The (B*) DAZZLE program was spread over roughly four-hundred-thirty functions, procedures, and macros in about two-hundred-fifty physical files. So to examine the program, you would have to open each of these physical files separately, in a primitive text editor, and read it.

I wasn't even sure about the name of the first file, though I did find someone who could tell me. They also told me about the buried treasure in all those files, which had been written by a star programmer who had left many years earlier; this buried treasure was why I had taken the job at BaronData. It was a programmer's secret you can't find in any book.

The technical name for the secret is "execution overlays." You see, the output of the (B*) DAZZLE compiler would have two versions: the first would be an Assembly Language version for the development machine, which I would translate into an Execution module for my machine, on my monitor, at my desk, where I'd be able to test it.

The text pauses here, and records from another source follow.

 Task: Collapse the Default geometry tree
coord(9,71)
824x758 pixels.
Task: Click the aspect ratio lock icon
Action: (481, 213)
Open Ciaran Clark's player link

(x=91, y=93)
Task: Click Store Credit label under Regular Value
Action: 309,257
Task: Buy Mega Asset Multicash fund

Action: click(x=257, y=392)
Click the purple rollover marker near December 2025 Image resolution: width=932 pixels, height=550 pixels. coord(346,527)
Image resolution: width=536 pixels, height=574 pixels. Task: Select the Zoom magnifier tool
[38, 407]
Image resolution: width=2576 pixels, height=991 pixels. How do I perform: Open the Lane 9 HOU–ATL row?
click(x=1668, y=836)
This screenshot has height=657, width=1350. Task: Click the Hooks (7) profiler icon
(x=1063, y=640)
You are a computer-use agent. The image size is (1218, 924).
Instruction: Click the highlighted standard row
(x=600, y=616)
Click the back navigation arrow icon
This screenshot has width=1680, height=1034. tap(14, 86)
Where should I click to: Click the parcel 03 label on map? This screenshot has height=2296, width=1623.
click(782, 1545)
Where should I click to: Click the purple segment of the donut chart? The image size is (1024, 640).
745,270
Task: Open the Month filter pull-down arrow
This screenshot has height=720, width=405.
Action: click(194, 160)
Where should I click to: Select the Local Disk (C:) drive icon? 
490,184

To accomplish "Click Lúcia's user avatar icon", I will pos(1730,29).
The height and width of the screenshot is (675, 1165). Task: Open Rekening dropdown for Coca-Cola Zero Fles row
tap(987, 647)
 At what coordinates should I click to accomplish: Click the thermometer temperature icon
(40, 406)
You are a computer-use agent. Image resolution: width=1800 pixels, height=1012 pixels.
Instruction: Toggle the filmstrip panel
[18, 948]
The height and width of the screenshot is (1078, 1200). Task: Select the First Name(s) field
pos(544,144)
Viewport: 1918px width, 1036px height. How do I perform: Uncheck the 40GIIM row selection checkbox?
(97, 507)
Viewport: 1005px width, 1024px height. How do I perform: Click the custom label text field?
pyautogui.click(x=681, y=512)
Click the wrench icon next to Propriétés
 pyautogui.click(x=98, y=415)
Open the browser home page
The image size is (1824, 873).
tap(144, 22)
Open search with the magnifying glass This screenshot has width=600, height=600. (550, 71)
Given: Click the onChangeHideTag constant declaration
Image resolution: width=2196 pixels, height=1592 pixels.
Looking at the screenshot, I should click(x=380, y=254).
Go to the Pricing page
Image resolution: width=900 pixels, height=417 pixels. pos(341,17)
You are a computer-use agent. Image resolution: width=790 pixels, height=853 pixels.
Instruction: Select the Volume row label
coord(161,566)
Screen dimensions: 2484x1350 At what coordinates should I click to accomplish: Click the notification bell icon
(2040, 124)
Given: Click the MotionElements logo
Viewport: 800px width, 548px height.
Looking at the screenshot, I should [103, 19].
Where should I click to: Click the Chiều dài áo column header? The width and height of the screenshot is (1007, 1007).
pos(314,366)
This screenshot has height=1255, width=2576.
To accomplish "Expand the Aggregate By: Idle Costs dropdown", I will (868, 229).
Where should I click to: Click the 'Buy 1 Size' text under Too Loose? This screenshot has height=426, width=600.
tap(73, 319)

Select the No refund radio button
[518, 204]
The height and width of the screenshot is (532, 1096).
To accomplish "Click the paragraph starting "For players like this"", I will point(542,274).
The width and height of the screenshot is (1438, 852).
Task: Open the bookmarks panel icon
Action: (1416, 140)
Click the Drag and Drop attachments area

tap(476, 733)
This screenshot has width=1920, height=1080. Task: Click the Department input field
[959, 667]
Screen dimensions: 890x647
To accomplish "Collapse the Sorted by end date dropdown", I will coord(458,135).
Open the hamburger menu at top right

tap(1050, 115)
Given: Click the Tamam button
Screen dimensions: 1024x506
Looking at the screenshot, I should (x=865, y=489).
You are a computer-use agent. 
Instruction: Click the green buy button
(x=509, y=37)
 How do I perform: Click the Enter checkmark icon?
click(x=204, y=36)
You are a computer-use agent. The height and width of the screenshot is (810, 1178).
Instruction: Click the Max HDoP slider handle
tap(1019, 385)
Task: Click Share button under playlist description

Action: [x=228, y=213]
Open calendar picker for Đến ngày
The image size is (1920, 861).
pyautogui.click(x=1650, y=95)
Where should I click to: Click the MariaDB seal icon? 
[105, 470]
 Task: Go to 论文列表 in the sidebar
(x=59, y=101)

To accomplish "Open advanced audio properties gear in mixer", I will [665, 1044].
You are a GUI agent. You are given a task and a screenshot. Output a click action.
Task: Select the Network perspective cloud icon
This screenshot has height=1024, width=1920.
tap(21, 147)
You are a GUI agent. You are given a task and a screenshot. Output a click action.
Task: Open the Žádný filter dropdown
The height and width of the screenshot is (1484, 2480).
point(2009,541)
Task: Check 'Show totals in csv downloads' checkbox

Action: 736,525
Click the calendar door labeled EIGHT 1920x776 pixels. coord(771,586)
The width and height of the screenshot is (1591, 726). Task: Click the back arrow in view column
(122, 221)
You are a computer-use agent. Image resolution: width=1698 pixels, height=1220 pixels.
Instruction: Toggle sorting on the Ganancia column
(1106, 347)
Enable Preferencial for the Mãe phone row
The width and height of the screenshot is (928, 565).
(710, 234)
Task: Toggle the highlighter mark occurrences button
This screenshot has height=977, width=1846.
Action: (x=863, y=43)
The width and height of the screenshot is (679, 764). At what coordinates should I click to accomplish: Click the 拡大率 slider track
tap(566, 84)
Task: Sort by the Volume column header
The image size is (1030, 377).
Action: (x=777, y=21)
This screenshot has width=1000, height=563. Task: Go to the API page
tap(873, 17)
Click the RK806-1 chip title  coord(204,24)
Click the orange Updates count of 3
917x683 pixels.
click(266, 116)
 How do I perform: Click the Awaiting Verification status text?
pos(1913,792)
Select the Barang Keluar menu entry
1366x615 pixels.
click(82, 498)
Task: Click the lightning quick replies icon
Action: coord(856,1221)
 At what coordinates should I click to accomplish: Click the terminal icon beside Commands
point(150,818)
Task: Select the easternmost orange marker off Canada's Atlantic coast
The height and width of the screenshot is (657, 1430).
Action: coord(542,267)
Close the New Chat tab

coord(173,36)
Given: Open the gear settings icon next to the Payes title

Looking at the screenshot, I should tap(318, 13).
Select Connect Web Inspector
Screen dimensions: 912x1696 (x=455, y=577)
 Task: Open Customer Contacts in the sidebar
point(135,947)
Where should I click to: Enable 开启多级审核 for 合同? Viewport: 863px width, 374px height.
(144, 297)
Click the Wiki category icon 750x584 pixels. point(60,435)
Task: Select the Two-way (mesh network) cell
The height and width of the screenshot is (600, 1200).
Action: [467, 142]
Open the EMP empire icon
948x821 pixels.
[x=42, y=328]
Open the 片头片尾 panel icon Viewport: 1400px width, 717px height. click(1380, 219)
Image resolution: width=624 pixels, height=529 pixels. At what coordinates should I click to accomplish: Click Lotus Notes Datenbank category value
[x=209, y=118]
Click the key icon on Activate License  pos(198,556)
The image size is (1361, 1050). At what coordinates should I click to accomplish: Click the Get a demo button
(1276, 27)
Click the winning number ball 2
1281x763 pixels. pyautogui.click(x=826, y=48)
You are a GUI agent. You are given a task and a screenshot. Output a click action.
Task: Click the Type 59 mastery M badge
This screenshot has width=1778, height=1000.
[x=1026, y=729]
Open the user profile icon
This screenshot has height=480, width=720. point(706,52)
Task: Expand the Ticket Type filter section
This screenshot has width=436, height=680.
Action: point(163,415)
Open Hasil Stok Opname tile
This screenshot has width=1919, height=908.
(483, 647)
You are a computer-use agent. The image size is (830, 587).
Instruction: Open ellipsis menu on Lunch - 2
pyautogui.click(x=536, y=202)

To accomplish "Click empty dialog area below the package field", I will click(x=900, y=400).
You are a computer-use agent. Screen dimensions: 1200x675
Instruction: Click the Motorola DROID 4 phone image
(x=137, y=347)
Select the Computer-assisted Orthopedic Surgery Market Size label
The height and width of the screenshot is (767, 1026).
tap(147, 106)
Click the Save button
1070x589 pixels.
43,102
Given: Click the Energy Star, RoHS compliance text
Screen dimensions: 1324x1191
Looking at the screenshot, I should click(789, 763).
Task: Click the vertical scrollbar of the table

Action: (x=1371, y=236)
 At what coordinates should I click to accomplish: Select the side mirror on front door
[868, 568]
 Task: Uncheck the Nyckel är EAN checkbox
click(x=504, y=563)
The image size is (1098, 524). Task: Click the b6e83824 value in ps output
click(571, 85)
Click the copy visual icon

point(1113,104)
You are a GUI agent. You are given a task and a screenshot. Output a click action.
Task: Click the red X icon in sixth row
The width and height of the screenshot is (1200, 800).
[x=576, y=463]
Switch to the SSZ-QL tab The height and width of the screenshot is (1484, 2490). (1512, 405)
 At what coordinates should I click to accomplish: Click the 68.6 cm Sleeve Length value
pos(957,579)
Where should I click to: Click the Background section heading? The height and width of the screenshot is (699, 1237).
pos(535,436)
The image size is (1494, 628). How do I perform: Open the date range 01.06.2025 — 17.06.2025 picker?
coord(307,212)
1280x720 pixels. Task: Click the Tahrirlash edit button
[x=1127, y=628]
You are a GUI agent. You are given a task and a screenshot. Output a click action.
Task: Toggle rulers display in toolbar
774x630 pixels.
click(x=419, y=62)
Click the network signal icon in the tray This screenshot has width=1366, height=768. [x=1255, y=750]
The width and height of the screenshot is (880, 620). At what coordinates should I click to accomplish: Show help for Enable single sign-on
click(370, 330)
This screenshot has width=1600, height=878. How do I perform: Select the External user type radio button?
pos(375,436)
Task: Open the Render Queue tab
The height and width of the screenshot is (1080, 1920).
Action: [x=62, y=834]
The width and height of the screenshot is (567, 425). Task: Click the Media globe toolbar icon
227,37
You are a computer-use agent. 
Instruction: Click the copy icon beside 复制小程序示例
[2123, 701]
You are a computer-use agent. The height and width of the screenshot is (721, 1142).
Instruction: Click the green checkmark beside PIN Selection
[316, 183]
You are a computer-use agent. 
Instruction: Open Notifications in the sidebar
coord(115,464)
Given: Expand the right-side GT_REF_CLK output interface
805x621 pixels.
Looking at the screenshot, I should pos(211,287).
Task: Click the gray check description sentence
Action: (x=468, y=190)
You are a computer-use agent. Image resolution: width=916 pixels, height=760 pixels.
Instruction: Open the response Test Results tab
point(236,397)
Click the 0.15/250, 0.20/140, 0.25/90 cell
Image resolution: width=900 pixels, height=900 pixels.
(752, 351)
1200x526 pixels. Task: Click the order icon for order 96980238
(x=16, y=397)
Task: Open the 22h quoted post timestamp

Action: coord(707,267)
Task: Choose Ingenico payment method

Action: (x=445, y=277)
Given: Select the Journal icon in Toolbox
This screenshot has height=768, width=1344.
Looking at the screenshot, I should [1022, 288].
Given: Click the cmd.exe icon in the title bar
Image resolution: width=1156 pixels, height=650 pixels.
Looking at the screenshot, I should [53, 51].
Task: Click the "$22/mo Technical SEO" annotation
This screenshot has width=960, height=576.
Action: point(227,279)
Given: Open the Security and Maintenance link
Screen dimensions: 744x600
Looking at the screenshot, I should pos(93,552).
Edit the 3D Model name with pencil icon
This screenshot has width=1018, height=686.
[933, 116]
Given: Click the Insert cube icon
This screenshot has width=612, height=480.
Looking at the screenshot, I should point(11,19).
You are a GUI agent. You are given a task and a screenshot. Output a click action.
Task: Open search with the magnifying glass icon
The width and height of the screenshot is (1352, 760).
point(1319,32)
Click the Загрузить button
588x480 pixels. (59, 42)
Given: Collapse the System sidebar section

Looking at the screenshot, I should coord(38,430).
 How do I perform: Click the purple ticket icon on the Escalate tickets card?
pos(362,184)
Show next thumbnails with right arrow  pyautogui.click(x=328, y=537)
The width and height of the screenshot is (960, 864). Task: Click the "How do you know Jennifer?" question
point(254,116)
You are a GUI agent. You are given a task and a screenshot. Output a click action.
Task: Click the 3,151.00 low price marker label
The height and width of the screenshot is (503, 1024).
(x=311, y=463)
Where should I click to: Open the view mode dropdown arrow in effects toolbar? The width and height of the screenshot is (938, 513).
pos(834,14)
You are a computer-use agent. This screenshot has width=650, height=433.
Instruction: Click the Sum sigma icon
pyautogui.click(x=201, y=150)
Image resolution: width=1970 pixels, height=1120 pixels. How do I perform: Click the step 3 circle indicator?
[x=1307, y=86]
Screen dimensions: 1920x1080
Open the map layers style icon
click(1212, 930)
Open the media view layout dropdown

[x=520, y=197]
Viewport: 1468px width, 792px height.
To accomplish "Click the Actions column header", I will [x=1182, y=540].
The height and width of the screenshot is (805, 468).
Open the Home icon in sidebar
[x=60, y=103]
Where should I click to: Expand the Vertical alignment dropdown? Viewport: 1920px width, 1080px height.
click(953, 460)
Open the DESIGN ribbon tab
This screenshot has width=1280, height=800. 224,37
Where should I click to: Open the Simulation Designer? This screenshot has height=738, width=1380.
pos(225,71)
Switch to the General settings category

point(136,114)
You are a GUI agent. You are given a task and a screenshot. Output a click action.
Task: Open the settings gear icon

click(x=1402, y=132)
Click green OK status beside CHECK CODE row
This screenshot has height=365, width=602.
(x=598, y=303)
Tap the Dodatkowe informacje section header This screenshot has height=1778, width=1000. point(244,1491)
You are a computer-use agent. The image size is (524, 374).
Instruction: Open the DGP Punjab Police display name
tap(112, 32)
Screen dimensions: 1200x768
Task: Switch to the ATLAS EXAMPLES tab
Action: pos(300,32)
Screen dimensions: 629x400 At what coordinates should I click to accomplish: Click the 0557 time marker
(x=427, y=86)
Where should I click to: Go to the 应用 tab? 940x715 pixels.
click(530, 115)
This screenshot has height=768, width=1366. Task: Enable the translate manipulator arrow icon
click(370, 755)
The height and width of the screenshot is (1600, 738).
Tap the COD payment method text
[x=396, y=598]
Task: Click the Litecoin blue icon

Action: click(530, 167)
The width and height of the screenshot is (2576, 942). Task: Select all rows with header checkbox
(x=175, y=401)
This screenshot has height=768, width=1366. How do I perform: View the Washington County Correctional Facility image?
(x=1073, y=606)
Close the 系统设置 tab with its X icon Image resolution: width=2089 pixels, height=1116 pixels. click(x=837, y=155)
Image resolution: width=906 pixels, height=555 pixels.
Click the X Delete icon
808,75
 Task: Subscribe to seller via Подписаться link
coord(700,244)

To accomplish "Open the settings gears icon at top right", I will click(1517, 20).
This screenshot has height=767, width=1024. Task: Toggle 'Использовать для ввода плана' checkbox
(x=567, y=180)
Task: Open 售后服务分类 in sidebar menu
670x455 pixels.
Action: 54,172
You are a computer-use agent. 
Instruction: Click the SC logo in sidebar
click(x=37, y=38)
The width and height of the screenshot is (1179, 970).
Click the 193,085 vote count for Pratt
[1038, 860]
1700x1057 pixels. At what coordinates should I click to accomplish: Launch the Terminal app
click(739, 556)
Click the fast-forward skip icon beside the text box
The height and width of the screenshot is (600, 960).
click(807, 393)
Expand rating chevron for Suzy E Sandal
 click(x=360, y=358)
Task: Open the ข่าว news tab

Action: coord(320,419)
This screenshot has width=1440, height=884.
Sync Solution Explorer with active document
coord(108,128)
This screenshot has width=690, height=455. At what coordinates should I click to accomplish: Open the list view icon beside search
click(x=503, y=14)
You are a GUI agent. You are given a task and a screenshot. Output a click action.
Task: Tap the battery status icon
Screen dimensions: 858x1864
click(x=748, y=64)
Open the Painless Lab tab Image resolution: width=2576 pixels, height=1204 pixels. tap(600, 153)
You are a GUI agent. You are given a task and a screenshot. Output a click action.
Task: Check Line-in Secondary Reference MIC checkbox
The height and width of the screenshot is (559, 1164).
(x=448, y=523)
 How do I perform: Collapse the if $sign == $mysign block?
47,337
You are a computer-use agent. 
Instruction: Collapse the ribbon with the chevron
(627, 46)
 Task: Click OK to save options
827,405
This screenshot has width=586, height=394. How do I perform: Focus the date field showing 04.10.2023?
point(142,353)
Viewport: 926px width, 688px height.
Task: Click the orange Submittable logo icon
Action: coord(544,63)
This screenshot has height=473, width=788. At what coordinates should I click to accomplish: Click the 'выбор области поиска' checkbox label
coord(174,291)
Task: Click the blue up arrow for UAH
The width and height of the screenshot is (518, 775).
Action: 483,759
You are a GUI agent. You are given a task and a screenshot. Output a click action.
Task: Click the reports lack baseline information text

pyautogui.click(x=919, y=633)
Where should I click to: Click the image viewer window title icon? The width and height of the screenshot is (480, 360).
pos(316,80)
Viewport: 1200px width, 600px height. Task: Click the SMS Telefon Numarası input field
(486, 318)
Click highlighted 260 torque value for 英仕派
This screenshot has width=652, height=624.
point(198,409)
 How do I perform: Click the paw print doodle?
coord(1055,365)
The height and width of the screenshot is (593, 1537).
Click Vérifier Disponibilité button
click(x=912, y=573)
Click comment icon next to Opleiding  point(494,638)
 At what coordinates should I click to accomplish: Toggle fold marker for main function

The second output of the (B*) DAZZLE compiler would be an Assembly Language version for the specialized computer being sold to court reporters. The trouble was, the final Execution module on this features-laden product was simply too large for its memory!

The way out would be to program the entire system so that the final Execution module would be segmented into equal-size physical blocks, with a permanent ROOT BLOCK always in memory, bringing in other blocks (overwriting currently dormant blocks) on demand. This technology is called, "execution overlays," and for the case of an individually executing program, is not trivial. For one thing, it's real-time recursive, and if you want to get a flavor for recursion, read "DEADBEAT PAYING JOB" online, by Richard Ames Hart, in a separate browser window, until you get to this point, and fully understand you understand recursion. At which point, close that browser window; otherwise, if this is the only browser window left open on your desktop containing a version of that website, continue from here.

Please note: the mental exercise you just encountered did not solve the memory problem. Each time you opened a new window to read a recursive version of this website, you used more memory on your PC or Macintosh! So there! The secret is still a secret.

(Hint: I haven't told you exactly what part of the problem should be recursive, and what part shouldn't. Extra hint: a certain aspect of the dynamic memory map.)